23 En Serug leefde, nadat hij Nahor gewonnen had, tweehonderd jaren; en hij gewon zonen en dochteren.
Serug lived two hundred years after he became the father of Nahor, and became the father of more sons and daughters.
24 En Nahor leefde negen en twintig jaren, en gewon Terah.
Nahor lived twenty-nine years, and became the father of Terah.
25 En Nahor leefde, nadat hij Terah gewonnen had, honderd en negentien jaren; en hij gewon zonen en dochteren.
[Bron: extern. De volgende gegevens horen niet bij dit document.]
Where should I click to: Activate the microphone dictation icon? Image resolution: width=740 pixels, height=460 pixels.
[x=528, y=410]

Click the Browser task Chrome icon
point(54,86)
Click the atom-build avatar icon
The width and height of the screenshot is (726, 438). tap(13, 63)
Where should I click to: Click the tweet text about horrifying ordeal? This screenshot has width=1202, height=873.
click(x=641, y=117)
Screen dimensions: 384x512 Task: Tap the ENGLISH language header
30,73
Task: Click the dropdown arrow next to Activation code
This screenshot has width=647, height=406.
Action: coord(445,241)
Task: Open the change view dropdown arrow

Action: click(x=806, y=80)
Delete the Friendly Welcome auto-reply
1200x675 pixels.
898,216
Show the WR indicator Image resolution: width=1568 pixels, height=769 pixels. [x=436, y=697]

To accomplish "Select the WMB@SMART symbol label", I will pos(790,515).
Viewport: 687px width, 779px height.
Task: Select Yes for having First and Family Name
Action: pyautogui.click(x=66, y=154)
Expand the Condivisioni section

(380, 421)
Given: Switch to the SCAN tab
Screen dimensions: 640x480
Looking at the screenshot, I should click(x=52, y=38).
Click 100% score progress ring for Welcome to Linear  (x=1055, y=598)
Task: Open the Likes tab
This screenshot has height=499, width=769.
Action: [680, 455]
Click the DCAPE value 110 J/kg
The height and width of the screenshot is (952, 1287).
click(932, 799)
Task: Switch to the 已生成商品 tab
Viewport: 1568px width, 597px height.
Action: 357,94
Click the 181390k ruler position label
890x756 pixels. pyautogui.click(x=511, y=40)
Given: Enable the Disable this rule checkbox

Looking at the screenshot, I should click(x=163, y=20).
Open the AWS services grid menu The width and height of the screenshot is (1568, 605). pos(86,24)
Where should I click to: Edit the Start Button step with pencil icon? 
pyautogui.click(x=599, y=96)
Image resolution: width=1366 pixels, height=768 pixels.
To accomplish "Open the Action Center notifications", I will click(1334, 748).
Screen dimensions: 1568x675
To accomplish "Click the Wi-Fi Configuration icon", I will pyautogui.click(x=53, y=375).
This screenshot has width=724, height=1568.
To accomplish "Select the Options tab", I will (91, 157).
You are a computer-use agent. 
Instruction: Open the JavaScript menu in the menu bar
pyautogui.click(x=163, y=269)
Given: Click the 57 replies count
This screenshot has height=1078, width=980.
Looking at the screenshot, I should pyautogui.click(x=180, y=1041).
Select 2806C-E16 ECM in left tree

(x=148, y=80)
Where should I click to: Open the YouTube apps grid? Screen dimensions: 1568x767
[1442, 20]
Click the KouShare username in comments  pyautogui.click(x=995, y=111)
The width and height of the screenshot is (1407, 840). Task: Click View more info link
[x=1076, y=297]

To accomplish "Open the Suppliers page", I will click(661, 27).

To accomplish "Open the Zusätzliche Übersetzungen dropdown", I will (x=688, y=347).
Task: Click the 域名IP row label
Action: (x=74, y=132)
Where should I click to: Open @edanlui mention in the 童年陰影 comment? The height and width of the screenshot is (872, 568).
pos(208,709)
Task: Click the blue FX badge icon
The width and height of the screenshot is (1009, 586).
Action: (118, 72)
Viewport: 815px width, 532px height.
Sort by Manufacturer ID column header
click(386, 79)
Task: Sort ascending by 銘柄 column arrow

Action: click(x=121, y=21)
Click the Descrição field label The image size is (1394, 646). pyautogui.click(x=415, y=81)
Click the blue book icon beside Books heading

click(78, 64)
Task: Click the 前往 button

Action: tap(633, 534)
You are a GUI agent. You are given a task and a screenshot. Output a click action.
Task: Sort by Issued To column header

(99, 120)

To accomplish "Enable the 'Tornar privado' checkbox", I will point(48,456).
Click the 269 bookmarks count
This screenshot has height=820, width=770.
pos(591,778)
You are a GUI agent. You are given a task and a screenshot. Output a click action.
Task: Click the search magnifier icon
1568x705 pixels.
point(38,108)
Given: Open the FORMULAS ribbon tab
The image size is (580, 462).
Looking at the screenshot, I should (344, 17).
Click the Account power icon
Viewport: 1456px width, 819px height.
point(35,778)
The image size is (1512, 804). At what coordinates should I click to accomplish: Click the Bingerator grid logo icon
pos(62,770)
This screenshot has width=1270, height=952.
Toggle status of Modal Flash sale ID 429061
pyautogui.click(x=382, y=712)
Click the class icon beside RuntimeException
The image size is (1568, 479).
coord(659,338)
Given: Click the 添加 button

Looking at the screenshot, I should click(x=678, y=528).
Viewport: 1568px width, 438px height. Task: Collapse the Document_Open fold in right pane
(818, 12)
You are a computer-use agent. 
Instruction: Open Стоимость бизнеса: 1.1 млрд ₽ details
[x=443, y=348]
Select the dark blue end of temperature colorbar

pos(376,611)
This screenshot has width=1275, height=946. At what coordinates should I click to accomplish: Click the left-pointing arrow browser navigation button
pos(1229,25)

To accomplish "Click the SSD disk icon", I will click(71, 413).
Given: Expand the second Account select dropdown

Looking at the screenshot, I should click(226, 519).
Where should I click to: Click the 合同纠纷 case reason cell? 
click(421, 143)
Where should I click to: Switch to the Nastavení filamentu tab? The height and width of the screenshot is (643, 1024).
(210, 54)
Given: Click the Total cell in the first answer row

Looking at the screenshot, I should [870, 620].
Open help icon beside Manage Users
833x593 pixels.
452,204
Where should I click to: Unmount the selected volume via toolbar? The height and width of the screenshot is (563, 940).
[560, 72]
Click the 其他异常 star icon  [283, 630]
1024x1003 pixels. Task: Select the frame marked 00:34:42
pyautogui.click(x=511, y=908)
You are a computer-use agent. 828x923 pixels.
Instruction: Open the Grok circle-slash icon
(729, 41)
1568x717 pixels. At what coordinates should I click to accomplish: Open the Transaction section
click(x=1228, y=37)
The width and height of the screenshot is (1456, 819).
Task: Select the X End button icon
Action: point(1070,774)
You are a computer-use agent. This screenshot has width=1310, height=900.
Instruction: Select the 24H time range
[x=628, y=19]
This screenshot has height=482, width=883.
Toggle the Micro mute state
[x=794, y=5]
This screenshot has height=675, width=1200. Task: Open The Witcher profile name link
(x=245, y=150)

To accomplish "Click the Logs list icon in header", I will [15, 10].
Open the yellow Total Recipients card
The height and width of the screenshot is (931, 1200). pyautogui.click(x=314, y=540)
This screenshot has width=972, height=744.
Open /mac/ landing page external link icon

Nahor lived one hundred nineteen years after he became the father of Terah, and became the father of more sons and daughters.
26 En Terah leefde zeventig jaren, en gewon Abram, Nahor en Haran.
Terah lived seventy years, and became the father of Abram, Nahor, and Haran.
27 En deze zijn de geboorten van Terah: Terah gewon Abram, Nahor en Haran; en Haran gewon Lot.
Now this is the history of the generations of Terah. Terah became the father of Abram, Nahor, and Haran. Haran became the father of Lot.
28 En Haran stierf voor het aangezicht zijns vaders Terah, in het land zijner geboorte, in Ur der Chaldeen.
Haran died in the land of his birth, in Ur-Kasdim, while his father Terah was still alive.
29 En Abram en Nahor namen zich vrouwen; de naam van Abrams huisvrouw was Sarai, en de naam van Nahors huisvrouw was Milka, een dochter van Haran, vader van Milka, en vader van Jiska.
Abram and Nahor married wives. The name of Abram’s wife was Sarai, and the name of Nahor’s wife was Milcah, the daughter of Haran, who was also the father of Iscah.
30 En Sarai was onvruchtbaar; zij had geen kind.
Sarai was barren. She had no child.
31 En Terah nam Abram, zijn zoon, en Lot, Harans zoon, zijns zoons zoon, en Sarai, zijn schoondochter, de huisvrouw van zijn zoon Abram, en zij togen met hen uit Ur der Chaldeen, om te gaan naar het land Kanaan; en zij kwamen tot Haran, en woonden aldaar.
Terah took Abram his son, Lot the son of Haran, his son’s son, and Sarai his daughter-in-law, his son Abram’s wife. They went from Ur-Kasdim, to go into the land of Canaan. They came to Haran and lived there.
32 En de dagen van Terah waren tweehonderd en vijf jaren, en Terah stierf te Haran.
The days of Terah were two hundred five years. Terah died in Haran.